Afterward, observatories around the world captured a series of infrared, X-ray, gamma-ray, and visible light images of the merger’s kilonova: the hot, radioactive debris produced in the merger. These observations, which tracked closely with predictions by members of the N3AS hub, confirmed that some of the elements heavier than iron were being manufactured in and ejected from the kilonova. It was the long-sought first evidence for how the universe is seeded with heavy elements.

“Experimental progress comes through enormous effort: The LIGO discovery of the neutron-star merger came 20 years after the collaboration formed, and reflects the work of a team that grew to 1,200 scientists and 100 institutions,” Balantekin says. “To get value from these investments, it is critical that theory keep pace.”

Portrait of A. Baha Balantekin

A. Baha Balantekin

Upgrading N3AS to an NSF Physics Frontier Center aims to accomplish just that. A major goal of the center is to hire more postdoctoral fellows in neutrino and astrophysical theory. N3AS will hire four new fellows each year, up from the eight total it hosted in five years as a hub. Fellows complete the first two years of their program at any of the 13 partner institutions, then move to a second institution in their third year. The UW–Madison physics department will host some of these prestigious fellows.

“N3AS has a novel postdoctoral fellowship program, designed to help early-career researchers gain the competence and breadth they need to become leaders in the multi-messenger field,” Balantekin says. “We are going to be able to cover an even broader breadth of science than previously possible.”

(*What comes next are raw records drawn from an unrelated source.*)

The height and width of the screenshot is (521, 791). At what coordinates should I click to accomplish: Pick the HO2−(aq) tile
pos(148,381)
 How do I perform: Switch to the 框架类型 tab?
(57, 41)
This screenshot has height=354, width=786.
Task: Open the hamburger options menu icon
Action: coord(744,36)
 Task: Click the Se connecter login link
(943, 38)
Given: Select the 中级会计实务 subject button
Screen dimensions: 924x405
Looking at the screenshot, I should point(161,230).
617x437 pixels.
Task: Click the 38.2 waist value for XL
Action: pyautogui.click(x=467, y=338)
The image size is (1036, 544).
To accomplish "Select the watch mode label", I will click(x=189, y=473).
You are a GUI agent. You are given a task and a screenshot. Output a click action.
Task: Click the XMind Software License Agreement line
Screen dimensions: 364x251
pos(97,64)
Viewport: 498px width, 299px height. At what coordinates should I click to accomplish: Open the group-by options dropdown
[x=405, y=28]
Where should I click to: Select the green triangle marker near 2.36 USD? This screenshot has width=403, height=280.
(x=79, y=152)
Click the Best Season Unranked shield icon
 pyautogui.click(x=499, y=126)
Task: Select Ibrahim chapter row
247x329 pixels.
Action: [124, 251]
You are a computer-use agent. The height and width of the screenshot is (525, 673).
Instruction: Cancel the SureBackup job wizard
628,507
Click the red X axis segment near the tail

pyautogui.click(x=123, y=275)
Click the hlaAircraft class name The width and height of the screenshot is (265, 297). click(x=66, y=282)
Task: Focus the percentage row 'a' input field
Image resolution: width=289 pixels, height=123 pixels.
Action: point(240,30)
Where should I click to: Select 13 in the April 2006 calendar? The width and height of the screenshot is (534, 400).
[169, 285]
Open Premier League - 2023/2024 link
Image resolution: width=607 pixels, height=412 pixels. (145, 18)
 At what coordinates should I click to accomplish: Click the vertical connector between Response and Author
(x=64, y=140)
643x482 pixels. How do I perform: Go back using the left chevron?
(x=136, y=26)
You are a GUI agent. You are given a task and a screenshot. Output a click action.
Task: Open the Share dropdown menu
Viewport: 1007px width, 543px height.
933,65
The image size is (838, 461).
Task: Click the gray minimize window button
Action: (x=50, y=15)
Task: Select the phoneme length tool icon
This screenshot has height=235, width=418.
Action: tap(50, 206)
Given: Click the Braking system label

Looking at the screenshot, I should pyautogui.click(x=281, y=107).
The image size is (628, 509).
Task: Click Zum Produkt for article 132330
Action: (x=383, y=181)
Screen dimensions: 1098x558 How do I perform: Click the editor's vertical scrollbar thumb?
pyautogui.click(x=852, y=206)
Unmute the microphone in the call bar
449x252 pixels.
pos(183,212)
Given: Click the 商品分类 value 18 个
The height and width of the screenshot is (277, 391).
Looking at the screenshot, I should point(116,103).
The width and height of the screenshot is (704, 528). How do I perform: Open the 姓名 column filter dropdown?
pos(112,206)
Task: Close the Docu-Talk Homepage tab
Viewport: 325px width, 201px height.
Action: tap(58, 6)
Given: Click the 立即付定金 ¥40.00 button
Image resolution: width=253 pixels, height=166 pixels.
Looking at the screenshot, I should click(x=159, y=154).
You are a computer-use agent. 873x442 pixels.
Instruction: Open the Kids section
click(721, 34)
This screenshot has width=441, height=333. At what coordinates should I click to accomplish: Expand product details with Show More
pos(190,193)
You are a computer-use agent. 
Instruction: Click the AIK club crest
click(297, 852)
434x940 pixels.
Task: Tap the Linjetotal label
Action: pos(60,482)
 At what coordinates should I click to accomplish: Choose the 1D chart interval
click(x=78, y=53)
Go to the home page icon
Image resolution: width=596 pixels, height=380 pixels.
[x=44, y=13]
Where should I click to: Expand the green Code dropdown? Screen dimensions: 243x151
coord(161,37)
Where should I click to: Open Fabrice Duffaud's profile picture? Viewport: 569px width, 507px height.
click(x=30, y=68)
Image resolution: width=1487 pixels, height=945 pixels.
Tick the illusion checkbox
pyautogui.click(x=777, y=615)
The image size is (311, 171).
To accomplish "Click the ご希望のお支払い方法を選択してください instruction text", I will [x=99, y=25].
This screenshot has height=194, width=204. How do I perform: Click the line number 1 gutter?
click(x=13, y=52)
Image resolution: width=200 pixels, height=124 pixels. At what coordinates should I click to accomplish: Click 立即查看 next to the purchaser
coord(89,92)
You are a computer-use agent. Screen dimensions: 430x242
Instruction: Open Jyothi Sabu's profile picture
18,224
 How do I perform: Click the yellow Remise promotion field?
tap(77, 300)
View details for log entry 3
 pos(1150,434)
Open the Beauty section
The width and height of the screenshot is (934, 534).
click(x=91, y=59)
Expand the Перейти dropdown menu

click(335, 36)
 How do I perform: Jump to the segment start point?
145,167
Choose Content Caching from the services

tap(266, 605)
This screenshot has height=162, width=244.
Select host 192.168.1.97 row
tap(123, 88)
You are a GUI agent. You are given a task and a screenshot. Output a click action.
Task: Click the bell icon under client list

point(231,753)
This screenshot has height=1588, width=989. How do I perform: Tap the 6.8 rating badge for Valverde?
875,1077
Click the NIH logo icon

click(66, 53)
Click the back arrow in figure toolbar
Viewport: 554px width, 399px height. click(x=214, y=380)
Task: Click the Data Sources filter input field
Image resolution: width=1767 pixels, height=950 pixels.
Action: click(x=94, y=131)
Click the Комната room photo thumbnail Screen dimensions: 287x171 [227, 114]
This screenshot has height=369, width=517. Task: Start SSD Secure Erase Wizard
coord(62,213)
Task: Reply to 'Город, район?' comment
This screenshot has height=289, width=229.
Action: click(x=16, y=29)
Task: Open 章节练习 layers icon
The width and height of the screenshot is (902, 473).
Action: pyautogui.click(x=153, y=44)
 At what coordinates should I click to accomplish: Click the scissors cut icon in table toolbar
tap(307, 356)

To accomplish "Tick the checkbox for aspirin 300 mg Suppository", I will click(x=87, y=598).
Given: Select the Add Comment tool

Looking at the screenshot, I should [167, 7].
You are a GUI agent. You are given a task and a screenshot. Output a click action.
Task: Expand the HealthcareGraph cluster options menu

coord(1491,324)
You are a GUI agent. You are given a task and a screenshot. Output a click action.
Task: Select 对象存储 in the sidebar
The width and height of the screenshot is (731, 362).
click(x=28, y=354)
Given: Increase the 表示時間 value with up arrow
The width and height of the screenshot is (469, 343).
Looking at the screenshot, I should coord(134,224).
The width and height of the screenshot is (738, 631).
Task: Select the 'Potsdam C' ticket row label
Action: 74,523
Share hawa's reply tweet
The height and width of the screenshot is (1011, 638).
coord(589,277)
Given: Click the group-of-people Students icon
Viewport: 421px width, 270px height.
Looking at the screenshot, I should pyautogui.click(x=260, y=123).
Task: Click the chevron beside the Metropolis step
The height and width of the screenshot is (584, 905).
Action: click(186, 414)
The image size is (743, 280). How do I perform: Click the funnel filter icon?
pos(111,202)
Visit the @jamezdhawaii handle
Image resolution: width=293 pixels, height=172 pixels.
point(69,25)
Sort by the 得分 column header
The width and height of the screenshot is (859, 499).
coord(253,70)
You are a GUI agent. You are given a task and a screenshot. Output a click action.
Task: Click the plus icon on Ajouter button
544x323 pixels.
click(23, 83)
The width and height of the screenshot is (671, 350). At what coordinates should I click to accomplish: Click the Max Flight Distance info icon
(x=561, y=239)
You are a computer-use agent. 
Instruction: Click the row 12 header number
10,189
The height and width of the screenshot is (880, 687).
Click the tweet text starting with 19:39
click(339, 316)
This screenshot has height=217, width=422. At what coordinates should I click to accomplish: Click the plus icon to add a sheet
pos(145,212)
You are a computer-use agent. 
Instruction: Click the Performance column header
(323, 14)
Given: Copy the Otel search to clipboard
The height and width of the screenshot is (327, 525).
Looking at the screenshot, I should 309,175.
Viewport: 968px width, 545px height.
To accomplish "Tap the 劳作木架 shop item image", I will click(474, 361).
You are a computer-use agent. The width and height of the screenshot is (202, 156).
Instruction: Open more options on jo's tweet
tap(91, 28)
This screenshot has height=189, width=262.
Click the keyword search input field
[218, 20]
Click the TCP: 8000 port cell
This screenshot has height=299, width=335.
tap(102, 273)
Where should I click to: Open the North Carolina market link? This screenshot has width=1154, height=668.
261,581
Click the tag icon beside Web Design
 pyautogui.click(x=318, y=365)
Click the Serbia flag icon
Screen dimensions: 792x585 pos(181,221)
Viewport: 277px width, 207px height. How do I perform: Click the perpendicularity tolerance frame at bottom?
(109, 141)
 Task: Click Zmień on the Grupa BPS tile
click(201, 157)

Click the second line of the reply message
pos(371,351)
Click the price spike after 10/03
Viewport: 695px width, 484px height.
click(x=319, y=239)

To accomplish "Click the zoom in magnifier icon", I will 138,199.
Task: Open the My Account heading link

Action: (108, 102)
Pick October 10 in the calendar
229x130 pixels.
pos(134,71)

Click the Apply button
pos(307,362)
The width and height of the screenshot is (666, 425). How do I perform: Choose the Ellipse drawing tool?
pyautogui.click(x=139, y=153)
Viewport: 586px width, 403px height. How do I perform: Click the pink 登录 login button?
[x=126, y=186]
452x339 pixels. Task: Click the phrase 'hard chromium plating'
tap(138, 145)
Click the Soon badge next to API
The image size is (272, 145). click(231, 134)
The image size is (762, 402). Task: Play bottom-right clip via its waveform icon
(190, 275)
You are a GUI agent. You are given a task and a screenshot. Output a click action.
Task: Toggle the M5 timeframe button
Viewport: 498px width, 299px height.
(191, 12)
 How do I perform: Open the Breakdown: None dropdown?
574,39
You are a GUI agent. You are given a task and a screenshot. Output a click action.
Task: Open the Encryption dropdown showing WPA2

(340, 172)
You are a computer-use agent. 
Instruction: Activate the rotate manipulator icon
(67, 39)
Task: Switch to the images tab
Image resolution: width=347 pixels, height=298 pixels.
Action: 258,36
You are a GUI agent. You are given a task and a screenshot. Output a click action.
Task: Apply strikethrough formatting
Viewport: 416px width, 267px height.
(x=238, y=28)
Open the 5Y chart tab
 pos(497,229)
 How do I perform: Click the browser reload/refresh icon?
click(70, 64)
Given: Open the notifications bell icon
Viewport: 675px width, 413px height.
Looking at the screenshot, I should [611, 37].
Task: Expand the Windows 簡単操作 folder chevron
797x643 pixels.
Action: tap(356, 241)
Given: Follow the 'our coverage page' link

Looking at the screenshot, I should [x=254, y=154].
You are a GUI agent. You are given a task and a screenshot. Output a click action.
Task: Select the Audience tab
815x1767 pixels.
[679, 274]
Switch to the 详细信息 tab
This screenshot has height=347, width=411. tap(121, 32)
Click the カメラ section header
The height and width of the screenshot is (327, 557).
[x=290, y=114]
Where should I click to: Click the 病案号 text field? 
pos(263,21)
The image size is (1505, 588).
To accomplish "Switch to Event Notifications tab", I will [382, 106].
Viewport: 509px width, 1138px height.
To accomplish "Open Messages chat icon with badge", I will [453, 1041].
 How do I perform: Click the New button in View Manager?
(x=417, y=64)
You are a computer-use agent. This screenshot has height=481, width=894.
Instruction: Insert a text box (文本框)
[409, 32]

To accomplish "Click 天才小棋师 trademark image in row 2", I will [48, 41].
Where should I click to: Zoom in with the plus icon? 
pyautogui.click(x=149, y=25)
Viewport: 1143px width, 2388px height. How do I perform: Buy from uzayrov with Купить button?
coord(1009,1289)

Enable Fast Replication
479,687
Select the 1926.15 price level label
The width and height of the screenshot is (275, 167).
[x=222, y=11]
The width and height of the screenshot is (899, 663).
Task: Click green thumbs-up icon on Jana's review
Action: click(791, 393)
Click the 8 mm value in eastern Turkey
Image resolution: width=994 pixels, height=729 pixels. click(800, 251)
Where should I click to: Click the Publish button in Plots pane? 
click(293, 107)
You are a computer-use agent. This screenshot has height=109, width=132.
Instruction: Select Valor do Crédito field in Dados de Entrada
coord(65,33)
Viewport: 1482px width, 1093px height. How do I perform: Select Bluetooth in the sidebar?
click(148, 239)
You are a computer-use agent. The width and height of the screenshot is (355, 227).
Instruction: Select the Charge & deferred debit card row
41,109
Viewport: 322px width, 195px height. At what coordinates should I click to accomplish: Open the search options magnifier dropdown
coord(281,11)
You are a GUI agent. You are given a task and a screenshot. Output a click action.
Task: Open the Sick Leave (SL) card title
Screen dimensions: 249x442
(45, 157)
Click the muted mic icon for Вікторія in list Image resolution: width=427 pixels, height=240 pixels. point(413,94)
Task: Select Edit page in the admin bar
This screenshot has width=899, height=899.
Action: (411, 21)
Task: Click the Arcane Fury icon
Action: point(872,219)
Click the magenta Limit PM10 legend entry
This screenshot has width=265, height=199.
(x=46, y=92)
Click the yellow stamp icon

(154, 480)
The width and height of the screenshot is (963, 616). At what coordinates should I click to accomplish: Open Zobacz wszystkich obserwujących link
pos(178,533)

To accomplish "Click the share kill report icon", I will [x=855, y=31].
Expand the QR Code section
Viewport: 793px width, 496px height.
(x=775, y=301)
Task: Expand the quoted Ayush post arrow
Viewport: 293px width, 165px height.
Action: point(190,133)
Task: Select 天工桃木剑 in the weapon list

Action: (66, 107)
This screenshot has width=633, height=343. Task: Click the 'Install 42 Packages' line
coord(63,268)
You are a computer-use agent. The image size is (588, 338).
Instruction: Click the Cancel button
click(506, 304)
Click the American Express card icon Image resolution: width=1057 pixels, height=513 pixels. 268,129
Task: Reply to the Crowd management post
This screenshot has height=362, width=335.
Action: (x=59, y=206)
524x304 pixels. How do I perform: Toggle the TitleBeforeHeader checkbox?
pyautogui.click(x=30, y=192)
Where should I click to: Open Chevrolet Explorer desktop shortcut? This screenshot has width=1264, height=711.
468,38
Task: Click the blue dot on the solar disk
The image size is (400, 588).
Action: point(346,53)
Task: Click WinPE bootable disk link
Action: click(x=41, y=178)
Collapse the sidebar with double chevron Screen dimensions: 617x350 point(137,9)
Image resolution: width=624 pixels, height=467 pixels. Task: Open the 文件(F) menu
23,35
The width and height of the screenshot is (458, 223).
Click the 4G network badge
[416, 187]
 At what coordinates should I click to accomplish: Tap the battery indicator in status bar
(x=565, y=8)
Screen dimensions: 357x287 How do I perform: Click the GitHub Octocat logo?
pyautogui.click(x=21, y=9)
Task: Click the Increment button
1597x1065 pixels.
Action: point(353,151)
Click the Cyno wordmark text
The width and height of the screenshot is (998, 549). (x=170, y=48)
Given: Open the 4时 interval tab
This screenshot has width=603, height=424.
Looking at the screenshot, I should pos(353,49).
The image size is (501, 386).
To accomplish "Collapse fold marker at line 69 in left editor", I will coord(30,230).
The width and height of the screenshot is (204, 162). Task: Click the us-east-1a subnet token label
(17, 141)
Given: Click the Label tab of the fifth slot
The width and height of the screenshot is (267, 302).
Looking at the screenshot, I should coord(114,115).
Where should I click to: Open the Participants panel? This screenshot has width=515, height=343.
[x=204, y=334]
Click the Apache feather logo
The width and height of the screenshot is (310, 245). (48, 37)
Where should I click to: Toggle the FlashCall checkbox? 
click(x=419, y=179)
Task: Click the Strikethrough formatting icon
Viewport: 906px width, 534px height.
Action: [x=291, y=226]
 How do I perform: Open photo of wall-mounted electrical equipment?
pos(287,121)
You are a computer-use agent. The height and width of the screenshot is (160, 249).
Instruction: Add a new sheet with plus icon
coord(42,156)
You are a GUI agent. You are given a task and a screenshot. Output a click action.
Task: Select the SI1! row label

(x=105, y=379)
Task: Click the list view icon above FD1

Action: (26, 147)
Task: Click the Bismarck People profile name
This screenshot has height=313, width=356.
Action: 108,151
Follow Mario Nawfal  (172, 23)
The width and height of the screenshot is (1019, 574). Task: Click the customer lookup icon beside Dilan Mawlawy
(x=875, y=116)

The center’s greatest impact will come from connecting individual researchers with a common, coordinated goal. N3AS is led by physics Professor Wick Haxton at the University of California, Berkeley, and includes principal investigators at the University of California, San Diego, the University of Washington, and North Carolina State University, in addition to Balantekin. Researchers from eight other institutions are part of N3AS as well.

“NSF Physics Frontier Centers are highly coveted opportunities, and the department is proud to be part of the winning consortium,” says UW–Madison physics department chair Sridhara Dasu. “We look forward to new insights on neutron stars and neutrino physics from Professor Balantekin, the department students and postdocs.”